> [EXERCISE BRIEF]
Turn the stretch of material from the line containing "Task: Open the reaction emoji icons summary" through the line containing "Looking at the screenshot, I should (x=248, y=467)." into a numbered list, omitting blank lines.

> [PROVIDED RECORDS]
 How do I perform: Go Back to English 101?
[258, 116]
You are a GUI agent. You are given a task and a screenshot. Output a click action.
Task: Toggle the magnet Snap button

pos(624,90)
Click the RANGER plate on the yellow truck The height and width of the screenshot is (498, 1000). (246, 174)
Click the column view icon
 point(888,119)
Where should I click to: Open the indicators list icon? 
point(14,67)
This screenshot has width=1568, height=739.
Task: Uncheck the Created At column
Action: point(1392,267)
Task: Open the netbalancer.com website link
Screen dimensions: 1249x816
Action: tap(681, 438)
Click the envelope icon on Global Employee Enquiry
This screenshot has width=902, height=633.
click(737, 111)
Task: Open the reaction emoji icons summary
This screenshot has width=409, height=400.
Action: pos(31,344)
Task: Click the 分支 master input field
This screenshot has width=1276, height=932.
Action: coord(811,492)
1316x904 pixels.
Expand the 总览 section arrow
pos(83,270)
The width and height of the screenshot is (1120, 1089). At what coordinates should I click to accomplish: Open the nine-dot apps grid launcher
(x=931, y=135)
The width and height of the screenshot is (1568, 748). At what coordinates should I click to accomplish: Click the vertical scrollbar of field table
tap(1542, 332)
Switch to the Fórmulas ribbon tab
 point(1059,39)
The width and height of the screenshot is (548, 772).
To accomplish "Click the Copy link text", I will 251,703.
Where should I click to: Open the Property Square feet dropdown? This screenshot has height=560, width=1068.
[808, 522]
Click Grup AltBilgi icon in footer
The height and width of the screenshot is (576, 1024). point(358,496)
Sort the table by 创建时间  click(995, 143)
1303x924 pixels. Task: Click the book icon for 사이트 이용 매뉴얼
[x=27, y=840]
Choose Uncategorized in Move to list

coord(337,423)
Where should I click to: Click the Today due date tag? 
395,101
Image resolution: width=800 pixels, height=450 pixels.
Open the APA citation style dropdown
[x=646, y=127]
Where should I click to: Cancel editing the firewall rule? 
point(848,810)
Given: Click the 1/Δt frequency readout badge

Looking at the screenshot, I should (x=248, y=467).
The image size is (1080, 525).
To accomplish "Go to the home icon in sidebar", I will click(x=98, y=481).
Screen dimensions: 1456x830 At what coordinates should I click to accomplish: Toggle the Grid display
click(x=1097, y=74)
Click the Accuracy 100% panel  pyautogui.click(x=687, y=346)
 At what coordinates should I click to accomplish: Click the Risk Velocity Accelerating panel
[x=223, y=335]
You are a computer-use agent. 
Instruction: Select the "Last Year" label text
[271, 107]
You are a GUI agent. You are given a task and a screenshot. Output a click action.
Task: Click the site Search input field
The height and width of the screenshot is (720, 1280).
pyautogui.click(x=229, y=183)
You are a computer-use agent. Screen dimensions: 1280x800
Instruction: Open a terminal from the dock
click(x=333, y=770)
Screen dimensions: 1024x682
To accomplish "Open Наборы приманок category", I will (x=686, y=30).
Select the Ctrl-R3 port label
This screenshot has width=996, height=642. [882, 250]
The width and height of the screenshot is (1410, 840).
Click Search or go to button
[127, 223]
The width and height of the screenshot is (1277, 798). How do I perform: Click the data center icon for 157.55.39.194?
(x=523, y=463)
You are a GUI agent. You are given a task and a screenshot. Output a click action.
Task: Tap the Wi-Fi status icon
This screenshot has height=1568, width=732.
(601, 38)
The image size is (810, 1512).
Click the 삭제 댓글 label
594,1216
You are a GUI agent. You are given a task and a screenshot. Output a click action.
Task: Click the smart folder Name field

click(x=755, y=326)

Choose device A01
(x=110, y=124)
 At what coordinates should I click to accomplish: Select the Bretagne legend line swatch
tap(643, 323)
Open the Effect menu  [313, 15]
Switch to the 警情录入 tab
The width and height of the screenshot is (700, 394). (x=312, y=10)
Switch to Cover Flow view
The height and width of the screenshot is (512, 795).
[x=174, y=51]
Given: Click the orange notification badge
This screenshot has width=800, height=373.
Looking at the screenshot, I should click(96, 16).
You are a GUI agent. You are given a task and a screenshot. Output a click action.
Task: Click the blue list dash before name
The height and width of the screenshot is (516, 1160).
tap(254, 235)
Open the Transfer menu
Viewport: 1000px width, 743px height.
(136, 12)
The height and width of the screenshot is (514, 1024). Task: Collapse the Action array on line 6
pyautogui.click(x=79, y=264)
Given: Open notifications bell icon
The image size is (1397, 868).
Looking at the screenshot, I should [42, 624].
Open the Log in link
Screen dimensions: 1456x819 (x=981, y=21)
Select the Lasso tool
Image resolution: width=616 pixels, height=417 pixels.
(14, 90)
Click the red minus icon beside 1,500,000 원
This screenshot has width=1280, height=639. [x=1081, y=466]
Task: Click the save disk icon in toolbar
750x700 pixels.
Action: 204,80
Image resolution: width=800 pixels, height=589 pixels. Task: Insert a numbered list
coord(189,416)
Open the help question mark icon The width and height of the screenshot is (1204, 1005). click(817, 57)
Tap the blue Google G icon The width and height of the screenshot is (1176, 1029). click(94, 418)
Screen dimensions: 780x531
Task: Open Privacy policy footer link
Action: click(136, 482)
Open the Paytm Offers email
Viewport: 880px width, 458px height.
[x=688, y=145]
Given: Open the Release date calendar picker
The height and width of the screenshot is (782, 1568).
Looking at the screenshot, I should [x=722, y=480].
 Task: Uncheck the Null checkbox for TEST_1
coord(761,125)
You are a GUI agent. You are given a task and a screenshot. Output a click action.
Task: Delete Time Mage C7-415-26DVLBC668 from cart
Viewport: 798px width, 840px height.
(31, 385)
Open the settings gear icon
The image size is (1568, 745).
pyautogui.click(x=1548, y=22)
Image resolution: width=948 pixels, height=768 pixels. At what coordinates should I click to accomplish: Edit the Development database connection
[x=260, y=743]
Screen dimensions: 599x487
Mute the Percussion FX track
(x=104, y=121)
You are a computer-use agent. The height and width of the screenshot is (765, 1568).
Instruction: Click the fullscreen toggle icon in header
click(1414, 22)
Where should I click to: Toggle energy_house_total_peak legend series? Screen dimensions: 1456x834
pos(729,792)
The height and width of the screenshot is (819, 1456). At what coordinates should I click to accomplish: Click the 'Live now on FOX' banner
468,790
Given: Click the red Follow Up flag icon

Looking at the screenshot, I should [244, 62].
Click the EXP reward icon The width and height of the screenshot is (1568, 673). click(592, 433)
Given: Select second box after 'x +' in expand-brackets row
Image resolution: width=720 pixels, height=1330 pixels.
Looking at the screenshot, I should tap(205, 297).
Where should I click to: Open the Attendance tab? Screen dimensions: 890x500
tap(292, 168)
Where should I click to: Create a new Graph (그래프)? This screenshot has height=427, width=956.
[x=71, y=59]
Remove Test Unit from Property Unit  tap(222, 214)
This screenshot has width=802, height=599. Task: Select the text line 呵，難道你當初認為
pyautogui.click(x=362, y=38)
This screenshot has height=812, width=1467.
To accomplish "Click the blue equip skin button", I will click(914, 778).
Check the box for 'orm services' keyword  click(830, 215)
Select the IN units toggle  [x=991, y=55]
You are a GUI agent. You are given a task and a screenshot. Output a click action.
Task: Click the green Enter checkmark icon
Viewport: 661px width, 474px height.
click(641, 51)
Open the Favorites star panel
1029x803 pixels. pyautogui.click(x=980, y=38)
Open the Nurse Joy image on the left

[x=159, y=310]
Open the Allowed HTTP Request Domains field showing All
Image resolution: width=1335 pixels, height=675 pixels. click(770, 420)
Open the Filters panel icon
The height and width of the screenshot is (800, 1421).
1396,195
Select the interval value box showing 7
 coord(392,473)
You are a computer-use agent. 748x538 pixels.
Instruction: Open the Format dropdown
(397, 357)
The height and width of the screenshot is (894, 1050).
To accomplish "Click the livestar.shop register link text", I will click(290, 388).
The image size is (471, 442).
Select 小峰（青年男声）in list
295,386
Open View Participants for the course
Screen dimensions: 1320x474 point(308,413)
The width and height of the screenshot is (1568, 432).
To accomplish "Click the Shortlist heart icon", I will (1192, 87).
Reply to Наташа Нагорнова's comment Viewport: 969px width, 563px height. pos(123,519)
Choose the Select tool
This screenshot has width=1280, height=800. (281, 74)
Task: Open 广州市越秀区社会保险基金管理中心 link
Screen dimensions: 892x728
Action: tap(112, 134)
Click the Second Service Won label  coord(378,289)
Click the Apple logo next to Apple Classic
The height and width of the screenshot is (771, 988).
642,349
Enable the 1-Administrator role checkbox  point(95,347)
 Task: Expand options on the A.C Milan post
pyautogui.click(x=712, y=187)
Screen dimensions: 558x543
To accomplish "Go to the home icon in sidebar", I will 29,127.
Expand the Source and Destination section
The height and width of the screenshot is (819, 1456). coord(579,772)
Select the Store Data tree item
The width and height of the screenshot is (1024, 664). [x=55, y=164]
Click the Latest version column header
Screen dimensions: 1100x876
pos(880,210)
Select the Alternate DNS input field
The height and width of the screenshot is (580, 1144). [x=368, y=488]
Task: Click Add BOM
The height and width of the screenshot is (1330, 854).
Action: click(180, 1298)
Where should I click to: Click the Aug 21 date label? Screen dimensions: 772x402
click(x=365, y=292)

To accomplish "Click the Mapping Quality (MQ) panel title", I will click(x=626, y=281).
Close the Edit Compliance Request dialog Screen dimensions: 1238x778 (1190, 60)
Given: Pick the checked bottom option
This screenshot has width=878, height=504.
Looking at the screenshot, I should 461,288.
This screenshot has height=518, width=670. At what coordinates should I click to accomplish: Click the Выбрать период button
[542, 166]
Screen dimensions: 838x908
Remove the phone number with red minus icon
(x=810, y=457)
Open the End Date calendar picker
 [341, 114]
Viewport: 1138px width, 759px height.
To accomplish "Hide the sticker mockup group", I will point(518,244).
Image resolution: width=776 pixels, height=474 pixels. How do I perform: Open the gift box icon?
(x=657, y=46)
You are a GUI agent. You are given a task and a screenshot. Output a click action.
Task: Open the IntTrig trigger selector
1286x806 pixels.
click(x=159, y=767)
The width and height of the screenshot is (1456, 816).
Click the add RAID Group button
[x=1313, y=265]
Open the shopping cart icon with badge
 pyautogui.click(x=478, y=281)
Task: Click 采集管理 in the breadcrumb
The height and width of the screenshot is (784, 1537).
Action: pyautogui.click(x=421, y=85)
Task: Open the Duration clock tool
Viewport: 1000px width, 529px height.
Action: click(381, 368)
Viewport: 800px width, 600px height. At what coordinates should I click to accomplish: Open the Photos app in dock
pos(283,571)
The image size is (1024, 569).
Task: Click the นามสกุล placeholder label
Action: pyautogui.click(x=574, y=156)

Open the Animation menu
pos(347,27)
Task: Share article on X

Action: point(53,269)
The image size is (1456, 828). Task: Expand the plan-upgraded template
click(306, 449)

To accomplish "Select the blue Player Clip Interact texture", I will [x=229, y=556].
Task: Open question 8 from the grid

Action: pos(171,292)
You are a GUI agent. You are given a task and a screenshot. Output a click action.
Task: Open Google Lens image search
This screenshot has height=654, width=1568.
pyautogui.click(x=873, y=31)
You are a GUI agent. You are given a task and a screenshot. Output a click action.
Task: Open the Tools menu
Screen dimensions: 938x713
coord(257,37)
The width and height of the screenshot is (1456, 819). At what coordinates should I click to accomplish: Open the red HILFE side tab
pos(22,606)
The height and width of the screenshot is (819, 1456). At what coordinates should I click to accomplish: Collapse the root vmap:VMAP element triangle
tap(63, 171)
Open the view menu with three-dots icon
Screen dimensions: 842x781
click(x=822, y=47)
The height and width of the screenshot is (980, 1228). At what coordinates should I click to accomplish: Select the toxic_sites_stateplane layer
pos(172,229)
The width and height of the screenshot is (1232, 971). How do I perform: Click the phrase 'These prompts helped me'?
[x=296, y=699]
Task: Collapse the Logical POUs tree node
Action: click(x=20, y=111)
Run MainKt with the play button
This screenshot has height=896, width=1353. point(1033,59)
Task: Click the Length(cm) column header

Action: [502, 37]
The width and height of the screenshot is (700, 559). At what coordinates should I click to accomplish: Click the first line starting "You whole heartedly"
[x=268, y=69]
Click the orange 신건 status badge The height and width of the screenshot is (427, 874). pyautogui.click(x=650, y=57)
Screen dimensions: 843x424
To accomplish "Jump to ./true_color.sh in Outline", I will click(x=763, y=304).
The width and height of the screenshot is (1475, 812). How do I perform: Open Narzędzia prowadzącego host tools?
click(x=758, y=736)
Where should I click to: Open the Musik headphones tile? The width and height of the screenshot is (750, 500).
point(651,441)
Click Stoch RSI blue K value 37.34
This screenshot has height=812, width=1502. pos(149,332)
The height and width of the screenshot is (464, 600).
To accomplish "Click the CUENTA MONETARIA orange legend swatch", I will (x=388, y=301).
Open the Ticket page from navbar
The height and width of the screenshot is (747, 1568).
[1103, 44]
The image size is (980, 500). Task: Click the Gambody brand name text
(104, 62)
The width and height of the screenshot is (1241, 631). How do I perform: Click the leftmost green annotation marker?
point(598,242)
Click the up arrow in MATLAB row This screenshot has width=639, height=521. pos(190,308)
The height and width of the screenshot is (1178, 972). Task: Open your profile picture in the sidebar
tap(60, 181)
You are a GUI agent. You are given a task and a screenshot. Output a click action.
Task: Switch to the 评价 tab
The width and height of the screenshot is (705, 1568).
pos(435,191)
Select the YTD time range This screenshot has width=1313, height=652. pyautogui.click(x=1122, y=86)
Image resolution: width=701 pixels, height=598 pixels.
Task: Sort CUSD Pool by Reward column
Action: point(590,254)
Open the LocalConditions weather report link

> [RESULT]
1. Task: Open the reaction emoji icons summary
2. This screenshot has width=409, height=400.
3. Action: pos(31,344)
4. Task: Click the 分支 master input field
5. This screenshot has width=1276, height=932.
6. Action: coord(811,492)
7. 1316x904 pixels.
8. Expand the 总览 section arrow
9. pos(83,270)
10. The width and height of the screenshot is (1120, 1089). At what coordinates should I click to accomplish: Open the nine-dot apps grid launcher
11. (x=931, y=135)
12. The width and height of the screenshot is (1568, 748). At what coordinates should I click to accomplish: Click the vertical scrollbar of field table
13. tap(1542, 332)
14. Switch to the Fórmulas ribbon tab
15.  point(1059,39)
16. The width and height of the screenshot is (548, 772).
17. To accomplish "Click the Copy link text", I will 251,703.
18. Where should I click to: Open the Property Square feet dropdown? This screenshot has height=560, width=1068.
19. [808, 522]
20. Click Grup AltBilgi icon in footer
21. The height and width of the screenshot is (576, 1024). point(358,496)
22. Sort the table by 创建时间  click(995, 143)
23. 1303x924 pixels. Task: Click the book icon for 사이트 이용 매뉴얼
24. [x=27, y=840]
25. Choose Uncategorized in Move to list
26. coord(337,423)
27. Where should I click to: Click the Today due date tag? 
28. 395,101
29. Image resolution: width=800 pixels, height=450 pixels.
30. Open the APA citation style dropdown
31. [x=646, y=127]
32. Where should I click to: Cancel editing the firewall rule? 
33. point(848,810)
34. Given: Click the 1/Δt frequency readout badge
35. Looking at the screenshot, I should (x=248, y=467).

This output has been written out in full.